(Dataset rows)
=-=-=-=-=
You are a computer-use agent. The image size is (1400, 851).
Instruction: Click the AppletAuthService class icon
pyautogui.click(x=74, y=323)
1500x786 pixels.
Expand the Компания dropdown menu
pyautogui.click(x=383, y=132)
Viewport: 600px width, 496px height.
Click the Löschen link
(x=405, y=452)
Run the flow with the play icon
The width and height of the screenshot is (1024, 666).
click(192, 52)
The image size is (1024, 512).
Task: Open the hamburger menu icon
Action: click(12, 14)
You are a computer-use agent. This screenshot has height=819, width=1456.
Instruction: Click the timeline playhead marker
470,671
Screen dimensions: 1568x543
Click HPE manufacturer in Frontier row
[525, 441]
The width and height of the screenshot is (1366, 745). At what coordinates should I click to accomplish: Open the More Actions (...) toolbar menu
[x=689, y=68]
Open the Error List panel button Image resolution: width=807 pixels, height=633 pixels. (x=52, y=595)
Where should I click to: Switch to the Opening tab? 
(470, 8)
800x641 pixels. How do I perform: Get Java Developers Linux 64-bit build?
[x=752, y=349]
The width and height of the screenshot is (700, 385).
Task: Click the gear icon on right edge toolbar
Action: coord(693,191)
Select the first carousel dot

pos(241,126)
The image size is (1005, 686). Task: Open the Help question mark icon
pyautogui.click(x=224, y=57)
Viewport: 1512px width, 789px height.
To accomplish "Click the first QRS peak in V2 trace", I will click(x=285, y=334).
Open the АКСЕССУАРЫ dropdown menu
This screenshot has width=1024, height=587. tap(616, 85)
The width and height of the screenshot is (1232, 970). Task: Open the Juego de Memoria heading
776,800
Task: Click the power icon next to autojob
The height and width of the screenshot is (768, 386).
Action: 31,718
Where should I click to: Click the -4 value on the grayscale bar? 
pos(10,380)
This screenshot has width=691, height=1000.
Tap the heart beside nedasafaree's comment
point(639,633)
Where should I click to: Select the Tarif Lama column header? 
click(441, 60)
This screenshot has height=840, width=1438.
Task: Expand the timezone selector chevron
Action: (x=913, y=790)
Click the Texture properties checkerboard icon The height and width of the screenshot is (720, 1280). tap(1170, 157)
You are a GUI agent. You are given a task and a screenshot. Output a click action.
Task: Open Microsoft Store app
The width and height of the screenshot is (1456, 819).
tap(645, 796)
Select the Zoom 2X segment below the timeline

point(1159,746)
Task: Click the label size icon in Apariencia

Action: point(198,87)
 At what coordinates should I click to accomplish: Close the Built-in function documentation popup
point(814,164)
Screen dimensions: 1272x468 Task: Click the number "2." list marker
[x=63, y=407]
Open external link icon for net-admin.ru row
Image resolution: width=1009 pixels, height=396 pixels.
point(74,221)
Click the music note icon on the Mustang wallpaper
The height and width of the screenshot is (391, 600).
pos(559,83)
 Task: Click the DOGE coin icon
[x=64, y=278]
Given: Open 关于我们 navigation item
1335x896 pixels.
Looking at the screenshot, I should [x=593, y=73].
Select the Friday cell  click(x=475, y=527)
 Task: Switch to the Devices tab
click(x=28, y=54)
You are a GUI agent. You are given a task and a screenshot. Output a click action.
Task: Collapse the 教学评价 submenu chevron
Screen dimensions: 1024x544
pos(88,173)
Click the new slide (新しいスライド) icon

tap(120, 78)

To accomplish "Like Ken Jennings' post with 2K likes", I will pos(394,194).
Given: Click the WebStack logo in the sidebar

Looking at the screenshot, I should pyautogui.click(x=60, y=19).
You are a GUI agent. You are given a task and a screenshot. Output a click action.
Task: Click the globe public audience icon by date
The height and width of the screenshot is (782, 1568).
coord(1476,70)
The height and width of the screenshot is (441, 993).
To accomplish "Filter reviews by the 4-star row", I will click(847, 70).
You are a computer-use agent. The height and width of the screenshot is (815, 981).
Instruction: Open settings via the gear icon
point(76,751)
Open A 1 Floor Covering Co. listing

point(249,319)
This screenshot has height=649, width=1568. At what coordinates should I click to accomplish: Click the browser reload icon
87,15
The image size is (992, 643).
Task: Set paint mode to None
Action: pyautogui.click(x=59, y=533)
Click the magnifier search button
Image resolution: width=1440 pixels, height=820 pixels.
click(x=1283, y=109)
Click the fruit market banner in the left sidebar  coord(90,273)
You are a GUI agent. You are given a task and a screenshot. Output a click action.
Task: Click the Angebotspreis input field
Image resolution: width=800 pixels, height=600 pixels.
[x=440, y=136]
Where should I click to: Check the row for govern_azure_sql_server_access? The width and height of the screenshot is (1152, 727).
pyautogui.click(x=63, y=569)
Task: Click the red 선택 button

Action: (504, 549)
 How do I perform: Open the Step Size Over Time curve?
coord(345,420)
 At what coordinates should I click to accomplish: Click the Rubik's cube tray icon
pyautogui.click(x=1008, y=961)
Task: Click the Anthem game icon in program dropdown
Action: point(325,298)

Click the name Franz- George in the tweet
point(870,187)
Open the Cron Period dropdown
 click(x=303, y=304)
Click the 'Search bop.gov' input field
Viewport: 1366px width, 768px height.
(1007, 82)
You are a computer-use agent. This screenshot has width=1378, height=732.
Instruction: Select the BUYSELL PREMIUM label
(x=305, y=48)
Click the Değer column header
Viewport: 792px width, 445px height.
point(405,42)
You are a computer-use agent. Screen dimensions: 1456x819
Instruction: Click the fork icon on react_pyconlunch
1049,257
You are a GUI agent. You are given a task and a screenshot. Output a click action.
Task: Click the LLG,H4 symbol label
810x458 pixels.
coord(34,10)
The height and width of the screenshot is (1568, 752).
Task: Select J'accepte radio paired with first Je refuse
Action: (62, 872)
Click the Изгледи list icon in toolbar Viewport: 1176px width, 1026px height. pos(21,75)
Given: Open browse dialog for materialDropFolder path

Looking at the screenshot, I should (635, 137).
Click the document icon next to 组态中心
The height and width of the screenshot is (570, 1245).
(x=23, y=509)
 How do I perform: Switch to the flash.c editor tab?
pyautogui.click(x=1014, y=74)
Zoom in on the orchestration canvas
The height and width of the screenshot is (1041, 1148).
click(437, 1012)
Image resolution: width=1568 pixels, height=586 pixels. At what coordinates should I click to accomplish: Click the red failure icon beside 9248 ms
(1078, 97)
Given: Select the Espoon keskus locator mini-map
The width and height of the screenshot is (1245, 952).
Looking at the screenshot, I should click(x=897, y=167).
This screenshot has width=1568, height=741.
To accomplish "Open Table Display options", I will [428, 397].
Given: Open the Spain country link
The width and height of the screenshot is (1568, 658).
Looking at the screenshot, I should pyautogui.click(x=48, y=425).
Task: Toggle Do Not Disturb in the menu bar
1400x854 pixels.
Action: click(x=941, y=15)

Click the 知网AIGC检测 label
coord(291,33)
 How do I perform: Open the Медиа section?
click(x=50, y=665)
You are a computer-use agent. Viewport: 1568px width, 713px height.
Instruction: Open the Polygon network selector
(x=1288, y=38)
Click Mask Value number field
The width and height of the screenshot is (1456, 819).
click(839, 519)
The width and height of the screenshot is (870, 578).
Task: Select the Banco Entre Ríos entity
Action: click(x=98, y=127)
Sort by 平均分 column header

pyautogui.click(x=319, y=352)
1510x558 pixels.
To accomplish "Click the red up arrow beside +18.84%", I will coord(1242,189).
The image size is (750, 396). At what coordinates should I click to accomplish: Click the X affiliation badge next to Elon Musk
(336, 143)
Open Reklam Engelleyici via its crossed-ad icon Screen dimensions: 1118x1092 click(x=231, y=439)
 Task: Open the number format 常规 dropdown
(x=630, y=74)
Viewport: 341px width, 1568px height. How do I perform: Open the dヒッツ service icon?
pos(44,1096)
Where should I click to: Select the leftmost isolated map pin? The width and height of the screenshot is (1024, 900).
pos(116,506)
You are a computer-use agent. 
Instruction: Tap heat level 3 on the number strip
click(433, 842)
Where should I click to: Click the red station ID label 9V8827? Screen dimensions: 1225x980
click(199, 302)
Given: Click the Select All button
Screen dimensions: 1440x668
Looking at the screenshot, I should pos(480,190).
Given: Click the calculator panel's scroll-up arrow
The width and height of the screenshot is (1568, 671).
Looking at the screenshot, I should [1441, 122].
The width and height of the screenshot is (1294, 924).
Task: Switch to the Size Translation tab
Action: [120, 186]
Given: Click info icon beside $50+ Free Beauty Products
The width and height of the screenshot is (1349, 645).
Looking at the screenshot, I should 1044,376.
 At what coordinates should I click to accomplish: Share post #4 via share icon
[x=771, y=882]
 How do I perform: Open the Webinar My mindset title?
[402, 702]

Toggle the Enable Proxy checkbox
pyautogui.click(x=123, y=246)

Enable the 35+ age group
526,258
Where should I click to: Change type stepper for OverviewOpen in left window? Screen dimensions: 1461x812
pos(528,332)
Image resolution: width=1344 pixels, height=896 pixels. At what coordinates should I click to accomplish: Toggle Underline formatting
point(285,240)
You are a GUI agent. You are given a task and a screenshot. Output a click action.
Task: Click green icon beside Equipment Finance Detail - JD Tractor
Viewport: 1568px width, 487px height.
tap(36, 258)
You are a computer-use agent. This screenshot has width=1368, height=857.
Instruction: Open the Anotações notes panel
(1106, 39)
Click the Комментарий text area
=-=-=-=-=
WHAT NEEDS TO BE DONE —
Which lines of the records above contain the word "dimensions"? List each of them in full.

EXPECTED OUTPUT —
Screen dimensions: 1568x543
Screen dimensions: 1272x468 Task: Click the number "2." list marker
Screen dimensions: 1024x544
You are a computer-use agent. Screen dimensions: 1456x819
Open Reklam Engelleyici via its crossed-ad icon Screen dimensions: 1118x1092 click(x=231, y=439)
Where should I click to: Click the red station ID label 9V8827? Screen dimensions: 1225x980
Screen dimensions: 1440x668
Where should I click to: Change type stepper for OverviewOpen in left window? Screen dimensions: 1461x812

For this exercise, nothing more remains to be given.